The Lakers Christmas Day loss to the Mavericks summed up the franchise’s season pretty neatly: LeBron James was brilliant (38 points on 13-for-23 shooting) and history-setting (extending his record for most career points scored on Christmas Day), but he didn’t get nearly enough help, and when Luka Doncic did the Mavericks put up 51 points in the third quarter and blew the game open. The Lakers have dropped four straight, are now seven games below .500, and have just started a five-game road trip without Anthony Davis, who has a foot injury.
So yes, LeBron is frustrated and hes’ become more vocal about it in his postgame press conferences. Here are his Christmas Day comments when asked if the Lakers could dig out of this standings hole, as they have done at other points in the first half of this season, via Jovan Buha of The Athletic.
“I look at it the other way too,” said James, who appeared in his 17th game on Christmas Day, eclipsing the previous record of 16 he shared with Kobe Bryant. “Like, how many times are you going to try to dig yourselves out until it’s too much dirt on you?…
“Reality is, without AD, we lose a lot of length, which we don’t have already,” James said. “So we have to make up in ways that, without AD, is very difficult, very challenging. So, I think at one point we had a lineup of I think (Austin Reaves) was the tallest guy on the court. So, you don’t have to be a rocket scientist to figure it out.”
When LeBron signed an extension with the Lakers this summer, he was promised the franchise would do what it took to put a contender around him. Well… here we are. So yes, LeBron has seemed a little frustrated of late.
Are the Lakers going to do anything to ease that frustration at the trade deadline? Don’t bet on it, especially if the losses keep piling up — not because they will tank for a pick, the Pelicans own the Lakers pick this season, but because it would be throwing good money after bad. Via Buha at The Athletic.

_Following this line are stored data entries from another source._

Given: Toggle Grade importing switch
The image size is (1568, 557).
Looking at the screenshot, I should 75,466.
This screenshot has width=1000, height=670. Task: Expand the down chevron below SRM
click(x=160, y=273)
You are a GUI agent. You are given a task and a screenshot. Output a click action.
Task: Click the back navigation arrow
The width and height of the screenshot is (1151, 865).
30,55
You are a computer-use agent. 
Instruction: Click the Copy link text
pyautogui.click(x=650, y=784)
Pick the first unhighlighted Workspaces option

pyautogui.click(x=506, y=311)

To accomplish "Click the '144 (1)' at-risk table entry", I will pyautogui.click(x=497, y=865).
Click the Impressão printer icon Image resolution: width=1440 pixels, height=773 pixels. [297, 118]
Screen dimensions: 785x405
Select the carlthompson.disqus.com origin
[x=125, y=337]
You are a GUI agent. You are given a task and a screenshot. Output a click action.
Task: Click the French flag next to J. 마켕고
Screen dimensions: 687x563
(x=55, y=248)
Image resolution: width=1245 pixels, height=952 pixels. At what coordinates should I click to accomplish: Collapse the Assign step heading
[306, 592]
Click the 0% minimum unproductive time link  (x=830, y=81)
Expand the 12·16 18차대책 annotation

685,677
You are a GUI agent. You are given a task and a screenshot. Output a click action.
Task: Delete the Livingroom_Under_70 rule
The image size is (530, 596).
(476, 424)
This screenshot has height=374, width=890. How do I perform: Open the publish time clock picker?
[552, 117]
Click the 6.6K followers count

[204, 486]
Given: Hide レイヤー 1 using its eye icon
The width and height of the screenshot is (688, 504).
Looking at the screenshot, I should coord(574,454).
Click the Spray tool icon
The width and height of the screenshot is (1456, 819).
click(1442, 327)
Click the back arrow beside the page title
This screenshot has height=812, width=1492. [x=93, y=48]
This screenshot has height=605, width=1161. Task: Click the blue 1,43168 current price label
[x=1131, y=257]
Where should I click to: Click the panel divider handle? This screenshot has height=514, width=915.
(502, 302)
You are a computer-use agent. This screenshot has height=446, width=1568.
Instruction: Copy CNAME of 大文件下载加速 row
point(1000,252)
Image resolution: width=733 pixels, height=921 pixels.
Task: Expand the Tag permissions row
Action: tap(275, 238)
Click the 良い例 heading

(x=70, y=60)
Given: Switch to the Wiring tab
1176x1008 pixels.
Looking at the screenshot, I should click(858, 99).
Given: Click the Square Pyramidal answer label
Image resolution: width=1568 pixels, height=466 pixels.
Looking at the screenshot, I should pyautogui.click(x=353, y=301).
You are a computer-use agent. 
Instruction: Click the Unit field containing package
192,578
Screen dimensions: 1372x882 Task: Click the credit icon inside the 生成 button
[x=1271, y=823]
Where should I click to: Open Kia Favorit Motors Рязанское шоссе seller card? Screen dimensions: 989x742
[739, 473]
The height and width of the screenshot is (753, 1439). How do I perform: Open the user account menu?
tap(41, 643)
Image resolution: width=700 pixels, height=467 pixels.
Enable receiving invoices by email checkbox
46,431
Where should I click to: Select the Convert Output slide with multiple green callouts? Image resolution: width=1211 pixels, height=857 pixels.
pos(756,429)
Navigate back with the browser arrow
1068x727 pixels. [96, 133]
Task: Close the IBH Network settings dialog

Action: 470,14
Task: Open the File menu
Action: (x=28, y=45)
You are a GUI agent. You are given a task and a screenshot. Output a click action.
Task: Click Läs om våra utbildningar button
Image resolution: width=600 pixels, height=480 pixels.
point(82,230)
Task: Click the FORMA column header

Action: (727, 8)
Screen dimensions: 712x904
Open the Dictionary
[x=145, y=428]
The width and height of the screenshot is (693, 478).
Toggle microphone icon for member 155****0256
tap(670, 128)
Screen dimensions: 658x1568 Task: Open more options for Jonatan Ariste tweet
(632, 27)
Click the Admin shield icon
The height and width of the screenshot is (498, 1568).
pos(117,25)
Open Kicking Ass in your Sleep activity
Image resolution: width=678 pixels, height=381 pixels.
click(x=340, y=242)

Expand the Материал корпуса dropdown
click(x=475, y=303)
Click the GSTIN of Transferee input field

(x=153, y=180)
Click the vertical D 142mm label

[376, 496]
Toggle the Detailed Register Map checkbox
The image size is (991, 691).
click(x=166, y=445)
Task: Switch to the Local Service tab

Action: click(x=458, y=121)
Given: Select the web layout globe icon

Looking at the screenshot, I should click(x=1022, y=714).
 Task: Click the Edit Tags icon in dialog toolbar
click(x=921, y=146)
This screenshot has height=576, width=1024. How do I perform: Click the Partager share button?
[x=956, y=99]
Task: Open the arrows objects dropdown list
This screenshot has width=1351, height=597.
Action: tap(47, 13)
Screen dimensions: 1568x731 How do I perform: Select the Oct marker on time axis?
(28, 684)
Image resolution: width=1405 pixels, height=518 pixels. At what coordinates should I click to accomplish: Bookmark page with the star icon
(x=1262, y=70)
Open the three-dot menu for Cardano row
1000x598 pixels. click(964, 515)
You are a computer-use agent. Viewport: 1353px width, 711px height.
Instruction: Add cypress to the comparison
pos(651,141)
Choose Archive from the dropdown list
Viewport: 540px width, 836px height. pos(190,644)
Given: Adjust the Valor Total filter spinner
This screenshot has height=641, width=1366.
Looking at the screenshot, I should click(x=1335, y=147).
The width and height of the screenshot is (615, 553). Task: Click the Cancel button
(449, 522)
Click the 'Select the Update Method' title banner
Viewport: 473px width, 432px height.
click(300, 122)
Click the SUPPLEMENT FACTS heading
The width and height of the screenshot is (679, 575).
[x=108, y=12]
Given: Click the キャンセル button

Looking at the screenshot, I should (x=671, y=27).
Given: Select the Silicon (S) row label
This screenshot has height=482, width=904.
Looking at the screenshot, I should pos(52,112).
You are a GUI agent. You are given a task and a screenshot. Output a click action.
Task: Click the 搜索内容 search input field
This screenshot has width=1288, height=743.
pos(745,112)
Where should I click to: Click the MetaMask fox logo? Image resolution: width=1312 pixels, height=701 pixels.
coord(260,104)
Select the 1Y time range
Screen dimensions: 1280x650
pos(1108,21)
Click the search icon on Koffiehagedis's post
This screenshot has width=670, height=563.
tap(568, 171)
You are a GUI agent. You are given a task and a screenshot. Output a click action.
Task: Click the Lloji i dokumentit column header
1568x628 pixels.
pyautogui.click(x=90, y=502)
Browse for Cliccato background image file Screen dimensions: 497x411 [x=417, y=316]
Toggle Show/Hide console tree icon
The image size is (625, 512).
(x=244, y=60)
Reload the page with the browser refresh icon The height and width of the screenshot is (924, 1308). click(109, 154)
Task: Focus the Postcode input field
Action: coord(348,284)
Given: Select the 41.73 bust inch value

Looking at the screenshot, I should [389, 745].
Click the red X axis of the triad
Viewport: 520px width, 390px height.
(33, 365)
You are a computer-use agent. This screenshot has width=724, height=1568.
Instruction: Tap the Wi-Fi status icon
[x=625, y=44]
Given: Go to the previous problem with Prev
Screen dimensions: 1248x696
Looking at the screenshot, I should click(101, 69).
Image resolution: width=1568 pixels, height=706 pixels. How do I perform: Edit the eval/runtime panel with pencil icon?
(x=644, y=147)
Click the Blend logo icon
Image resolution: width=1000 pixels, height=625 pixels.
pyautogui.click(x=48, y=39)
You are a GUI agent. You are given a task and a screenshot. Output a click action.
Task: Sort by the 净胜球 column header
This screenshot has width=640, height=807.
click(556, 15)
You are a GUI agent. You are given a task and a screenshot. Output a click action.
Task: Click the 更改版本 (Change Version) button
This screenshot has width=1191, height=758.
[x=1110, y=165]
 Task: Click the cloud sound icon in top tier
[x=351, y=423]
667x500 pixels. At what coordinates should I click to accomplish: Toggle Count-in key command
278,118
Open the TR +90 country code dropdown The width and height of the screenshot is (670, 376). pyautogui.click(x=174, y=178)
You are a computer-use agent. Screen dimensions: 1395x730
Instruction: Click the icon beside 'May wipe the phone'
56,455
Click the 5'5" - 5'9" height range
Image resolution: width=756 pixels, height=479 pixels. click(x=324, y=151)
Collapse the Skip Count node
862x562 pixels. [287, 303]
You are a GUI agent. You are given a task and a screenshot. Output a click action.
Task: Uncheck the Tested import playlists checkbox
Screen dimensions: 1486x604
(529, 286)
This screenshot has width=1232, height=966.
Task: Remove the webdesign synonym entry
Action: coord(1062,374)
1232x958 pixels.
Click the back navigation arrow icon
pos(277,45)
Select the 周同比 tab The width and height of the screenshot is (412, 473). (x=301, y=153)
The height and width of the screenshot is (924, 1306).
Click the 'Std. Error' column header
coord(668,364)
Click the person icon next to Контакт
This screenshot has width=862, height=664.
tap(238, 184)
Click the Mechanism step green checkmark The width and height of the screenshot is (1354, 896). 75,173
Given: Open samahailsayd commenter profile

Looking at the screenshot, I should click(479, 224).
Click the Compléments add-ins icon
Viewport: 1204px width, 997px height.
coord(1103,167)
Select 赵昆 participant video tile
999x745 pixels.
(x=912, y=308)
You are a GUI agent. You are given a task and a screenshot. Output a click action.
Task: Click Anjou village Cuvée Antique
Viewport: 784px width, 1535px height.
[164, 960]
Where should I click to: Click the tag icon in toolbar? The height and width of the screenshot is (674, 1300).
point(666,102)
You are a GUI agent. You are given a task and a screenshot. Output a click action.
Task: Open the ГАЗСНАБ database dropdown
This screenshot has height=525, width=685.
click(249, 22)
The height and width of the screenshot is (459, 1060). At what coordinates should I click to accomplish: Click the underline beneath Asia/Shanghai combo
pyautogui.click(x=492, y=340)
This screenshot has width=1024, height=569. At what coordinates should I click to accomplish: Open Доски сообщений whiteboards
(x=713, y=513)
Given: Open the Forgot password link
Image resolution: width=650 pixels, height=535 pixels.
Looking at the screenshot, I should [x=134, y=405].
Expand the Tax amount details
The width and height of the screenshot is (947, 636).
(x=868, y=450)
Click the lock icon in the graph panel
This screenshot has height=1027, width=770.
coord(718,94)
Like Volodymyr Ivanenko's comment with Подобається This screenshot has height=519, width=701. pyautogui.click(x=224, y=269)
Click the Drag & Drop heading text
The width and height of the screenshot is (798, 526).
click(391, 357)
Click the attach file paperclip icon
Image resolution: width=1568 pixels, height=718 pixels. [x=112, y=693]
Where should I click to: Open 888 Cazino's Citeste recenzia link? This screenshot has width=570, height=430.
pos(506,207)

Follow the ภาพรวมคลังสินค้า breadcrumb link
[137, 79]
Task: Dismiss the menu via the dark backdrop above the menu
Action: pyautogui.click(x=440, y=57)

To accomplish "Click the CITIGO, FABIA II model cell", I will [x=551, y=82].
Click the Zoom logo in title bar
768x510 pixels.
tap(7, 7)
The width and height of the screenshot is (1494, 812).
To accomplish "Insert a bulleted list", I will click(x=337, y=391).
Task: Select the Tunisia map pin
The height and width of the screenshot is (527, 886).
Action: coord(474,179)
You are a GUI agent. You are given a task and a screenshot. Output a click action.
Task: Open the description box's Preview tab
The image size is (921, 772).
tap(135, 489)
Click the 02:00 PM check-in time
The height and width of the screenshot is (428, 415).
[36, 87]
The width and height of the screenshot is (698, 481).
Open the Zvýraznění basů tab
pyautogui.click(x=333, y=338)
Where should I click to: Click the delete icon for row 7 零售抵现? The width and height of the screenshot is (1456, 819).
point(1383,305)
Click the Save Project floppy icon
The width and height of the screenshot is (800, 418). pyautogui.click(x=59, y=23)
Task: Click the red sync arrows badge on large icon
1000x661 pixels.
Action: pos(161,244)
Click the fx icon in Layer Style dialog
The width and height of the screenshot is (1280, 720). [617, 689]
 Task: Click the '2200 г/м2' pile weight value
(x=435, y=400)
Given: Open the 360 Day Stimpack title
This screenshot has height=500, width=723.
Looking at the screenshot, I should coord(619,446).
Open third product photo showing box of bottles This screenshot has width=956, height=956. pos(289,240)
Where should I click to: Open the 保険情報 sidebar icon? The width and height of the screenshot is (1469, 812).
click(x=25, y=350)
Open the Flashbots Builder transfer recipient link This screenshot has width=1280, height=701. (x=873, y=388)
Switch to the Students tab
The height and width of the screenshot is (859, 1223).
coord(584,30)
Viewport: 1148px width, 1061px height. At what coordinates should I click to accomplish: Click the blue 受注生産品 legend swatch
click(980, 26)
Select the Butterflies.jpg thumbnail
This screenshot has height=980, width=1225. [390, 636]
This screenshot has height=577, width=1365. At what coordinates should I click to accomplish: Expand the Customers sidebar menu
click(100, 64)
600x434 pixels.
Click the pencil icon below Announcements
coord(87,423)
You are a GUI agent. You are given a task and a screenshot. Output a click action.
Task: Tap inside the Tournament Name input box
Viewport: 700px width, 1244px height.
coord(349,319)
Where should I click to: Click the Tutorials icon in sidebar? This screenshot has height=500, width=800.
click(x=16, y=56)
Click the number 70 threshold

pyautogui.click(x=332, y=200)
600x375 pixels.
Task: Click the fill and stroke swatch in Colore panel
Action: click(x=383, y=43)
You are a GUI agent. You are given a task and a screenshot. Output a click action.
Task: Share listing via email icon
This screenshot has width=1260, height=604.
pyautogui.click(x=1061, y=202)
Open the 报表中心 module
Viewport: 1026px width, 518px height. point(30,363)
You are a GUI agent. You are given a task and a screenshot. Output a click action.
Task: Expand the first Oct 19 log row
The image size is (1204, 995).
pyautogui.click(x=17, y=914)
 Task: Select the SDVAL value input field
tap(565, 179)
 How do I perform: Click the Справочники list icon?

Reinforcements via trade would obviously help, and the Lakers are still evaluating their options on a dormant trade market. At the same time, it becomes increasingly challenging to justify trading a first-round pick if the group continues to struggle. The front office doesn’t want to compound its previous mistakes with more win-now moves.
More and more it looks like the Lakers will be open to a trade that involves Patrick Beverley, Kendrick Nunn, a second-round pick and is a deal that does not bring back long-term salary that would cut off future moves. There aren’t many sellers on the trade market right now as it is, and if the Lakers are restricting their sales pitch to those terms, they will not bring much back. What you see is what you get.
If Davis can come back healthy and the Lakers can get on another run they can certainly still make the play-in, and from there the playoffs.
But with LeBron putting up all-NBA numbers as he is about to turn 38, that goal feels hollow. The Lakers needed to be much more.